The Independent,
Israeli planes carried out air strikes over Lebanon yesterday evening, in the worst flare-up of violence across the border for months.
There were no initial reports of casualties in yesterday's aerial bombardments. Israel said they were a reply to Lebanese Hizbollah guerrillas firing an anti-tank missile at an Israeli bulldozer that had crossed the border into Lebanon on Monday, killing one Israeli soldier and wounding a second.
Yesterday's events come after Israeli air strikes on Syria in October last year, just 14 miles from Damascus, that threatened a dangerous widening of the Middle East conflict. Israel again threatened Syria, which has considerable power in Lebanon.
Israel “holds Syria directly responsible” for Hizbollah's actions, said Major Sharon Feingold, a spokeswoman for the Israeli army, and “will not tolerate the current situation” in which she claimed Hizbollah is attempting “to escalate the situation in the north”.
The Israeli Foreign Minister, Silvan Shalom, said: “If President [Bashar] Assad thinks he's going to use Hizbollah as the long arm in the fight against us, he should know that our response will be very clear.”
Israel claimed the targets of yesterday's air strikes were two Hizbollah bases used to store weapons and “stage attacks” on Israel.
In October last year, it had it claimed that the target in Syria was a training base used by Palestinians; it later emerged the base was empty and had been disused for many years.
Reports from Lebanon said the targets of yesterday's air raids appeared to be near Alman, a village in the Litani river area in south Lebanon, and near Zibqine, a village east of Tyre. Lebanese officials reportedly confirmed three air-to-surface missile strikes, and there were reports of explosions in the Bekaa Valley.

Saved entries
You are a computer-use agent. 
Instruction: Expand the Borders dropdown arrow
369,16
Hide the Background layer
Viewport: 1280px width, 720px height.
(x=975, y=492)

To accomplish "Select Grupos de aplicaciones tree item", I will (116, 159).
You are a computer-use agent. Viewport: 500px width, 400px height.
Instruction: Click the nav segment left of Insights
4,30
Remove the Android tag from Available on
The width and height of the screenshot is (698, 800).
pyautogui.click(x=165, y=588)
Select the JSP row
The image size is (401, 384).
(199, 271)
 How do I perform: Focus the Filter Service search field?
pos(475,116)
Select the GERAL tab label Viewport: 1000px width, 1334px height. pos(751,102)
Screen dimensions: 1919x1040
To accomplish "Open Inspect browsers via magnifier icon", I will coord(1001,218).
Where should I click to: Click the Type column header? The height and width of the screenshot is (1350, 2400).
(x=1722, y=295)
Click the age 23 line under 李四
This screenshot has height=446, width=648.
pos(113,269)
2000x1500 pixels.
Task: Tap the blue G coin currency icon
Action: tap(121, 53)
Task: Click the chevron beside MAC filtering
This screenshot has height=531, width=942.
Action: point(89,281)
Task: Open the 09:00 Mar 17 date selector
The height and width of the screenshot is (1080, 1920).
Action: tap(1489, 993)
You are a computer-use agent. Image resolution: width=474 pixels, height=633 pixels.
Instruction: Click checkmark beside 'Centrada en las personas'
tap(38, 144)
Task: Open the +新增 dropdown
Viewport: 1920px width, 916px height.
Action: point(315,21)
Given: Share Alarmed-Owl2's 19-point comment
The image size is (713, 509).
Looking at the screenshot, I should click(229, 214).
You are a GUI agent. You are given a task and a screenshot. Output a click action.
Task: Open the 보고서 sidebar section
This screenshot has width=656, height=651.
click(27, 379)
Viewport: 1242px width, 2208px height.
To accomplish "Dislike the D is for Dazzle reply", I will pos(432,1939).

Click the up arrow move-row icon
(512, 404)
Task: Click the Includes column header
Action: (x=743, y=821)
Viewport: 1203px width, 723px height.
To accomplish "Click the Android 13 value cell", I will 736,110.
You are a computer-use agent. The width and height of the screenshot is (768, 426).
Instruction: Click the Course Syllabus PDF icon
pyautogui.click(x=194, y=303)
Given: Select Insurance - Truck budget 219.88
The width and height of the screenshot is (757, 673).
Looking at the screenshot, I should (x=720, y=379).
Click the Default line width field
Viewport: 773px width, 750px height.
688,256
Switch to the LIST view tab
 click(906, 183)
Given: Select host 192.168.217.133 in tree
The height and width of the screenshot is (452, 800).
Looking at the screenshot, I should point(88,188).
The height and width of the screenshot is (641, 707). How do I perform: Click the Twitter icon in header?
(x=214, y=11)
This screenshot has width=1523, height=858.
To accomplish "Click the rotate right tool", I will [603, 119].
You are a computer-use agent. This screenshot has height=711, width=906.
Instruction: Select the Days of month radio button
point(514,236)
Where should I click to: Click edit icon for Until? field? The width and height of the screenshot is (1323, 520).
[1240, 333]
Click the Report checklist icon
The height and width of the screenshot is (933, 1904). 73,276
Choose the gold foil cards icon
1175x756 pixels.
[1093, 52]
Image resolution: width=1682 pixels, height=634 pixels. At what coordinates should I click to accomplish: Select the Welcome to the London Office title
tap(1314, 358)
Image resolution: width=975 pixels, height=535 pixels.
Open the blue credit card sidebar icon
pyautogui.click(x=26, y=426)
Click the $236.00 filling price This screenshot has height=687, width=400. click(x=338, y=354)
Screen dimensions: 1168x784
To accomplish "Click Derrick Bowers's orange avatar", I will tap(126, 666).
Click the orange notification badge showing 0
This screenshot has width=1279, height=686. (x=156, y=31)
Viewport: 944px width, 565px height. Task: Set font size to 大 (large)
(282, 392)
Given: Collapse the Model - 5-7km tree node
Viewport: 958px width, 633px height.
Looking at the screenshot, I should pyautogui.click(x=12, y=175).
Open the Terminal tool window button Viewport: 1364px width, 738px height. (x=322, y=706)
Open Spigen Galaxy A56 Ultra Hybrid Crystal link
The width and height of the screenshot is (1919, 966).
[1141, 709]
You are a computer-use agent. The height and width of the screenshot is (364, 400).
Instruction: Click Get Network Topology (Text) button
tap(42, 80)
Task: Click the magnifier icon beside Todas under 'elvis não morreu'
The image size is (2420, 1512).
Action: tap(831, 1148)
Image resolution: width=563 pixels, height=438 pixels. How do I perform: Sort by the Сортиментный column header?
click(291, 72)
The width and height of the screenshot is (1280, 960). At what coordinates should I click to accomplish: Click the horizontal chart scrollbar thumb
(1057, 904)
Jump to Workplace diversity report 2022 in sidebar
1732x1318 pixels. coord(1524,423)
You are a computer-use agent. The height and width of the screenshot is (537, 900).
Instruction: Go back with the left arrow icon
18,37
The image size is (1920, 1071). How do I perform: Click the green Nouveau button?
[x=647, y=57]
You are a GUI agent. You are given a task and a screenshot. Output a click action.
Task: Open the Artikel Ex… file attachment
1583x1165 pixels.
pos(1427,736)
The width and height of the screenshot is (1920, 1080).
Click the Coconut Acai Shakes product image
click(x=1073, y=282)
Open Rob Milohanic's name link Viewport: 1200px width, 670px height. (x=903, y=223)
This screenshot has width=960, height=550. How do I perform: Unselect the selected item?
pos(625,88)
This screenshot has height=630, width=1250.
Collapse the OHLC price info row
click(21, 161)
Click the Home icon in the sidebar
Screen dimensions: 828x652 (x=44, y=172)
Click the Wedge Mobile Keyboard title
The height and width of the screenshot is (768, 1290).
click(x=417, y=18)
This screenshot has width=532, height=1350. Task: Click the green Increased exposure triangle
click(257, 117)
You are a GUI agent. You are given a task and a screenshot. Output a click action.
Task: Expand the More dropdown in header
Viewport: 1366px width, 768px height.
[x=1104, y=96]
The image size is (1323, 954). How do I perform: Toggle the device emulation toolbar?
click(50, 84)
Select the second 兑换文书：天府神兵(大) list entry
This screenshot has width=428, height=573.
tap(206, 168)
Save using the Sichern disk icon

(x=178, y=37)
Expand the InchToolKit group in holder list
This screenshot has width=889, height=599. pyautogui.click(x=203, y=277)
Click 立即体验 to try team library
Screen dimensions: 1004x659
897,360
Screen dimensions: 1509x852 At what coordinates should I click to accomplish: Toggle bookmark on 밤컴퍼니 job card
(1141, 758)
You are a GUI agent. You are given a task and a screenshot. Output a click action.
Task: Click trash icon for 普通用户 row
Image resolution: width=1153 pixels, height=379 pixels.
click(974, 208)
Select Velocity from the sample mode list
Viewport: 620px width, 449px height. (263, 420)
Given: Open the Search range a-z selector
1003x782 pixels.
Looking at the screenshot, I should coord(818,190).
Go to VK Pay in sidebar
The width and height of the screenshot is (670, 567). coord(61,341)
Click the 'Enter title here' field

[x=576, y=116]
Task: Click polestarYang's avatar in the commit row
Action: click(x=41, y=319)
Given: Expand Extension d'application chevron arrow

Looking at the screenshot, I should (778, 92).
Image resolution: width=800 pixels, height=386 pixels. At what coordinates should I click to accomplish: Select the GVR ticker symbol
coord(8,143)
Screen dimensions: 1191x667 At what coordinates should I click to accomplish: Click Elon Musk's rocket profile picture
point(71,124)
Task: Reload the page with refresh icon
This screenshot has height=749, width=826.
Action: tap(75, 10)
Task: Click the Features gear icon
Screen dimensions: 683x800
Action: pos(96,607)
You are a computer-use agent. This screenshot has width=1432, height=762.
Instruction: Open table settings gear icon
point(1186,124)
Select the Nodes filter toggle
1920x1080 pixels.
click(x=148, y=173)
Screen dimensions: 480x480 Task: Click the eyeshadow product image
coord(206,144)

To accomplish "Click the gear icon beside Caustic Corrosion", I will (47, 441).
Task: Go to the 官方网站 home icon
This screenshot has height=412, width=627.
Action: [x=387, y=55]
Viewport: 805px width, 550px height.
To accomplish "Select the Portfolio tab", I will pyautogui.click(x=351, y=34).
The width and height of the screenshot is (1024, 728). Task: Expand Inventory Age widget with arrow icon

• Questions to answer:
a) Name every person the news report on Israeli air strikes over Lebanon mentions by name.
b) Proceed with the news report on Israeli air strikes over Lebanon, picking up after its final sentence.
These rows have no connection to the news report on Israeli air strikes over Lebanon.

• Your written answers:
a) Major Sharon Feingold, Silvan Shalom, Bashar Assad

b)
The Israeli army first tried to claim that the bulldozer had come under fire while still inside Israeli territory, and that it had never entered Lebanon. Hizbollah said its guerrillas fired on the bulldozer because it had crossed into Lebanese territory. But Brigadier General Yair Golan, commander of the Galilee division, admitted yesterday that Hizbollah's version of events was true, and that the bulldozer had crossed “one or two metres” into Lebanese territory.
The bulldozer was clearing explosives that the Israeli military had discovered planted alongside a military road on the Israeli side of the border. The army accused Hizbollah of planting the bombs.
Hizbollah fought against the Israeli occupation of southern Lebanon and declared victory when Israeli forces withdrew in 2000. But Hizbollah is continuing to resist what it says is Israel's continuing occupation of a small strip of Lebanese land at the Shebaa Farms. Israel claims the land is originally Syrian, not Lebanese, and refuses to end its occupation.
The Israeli Prime Minister, Ariel Sharon, has come under criticism in Israel for his reluctance to hold peace talks with Syria. The flare-up of violence with Hizbollah, which is blamed on Syria, may have come at a convenient time for Mr Sharon.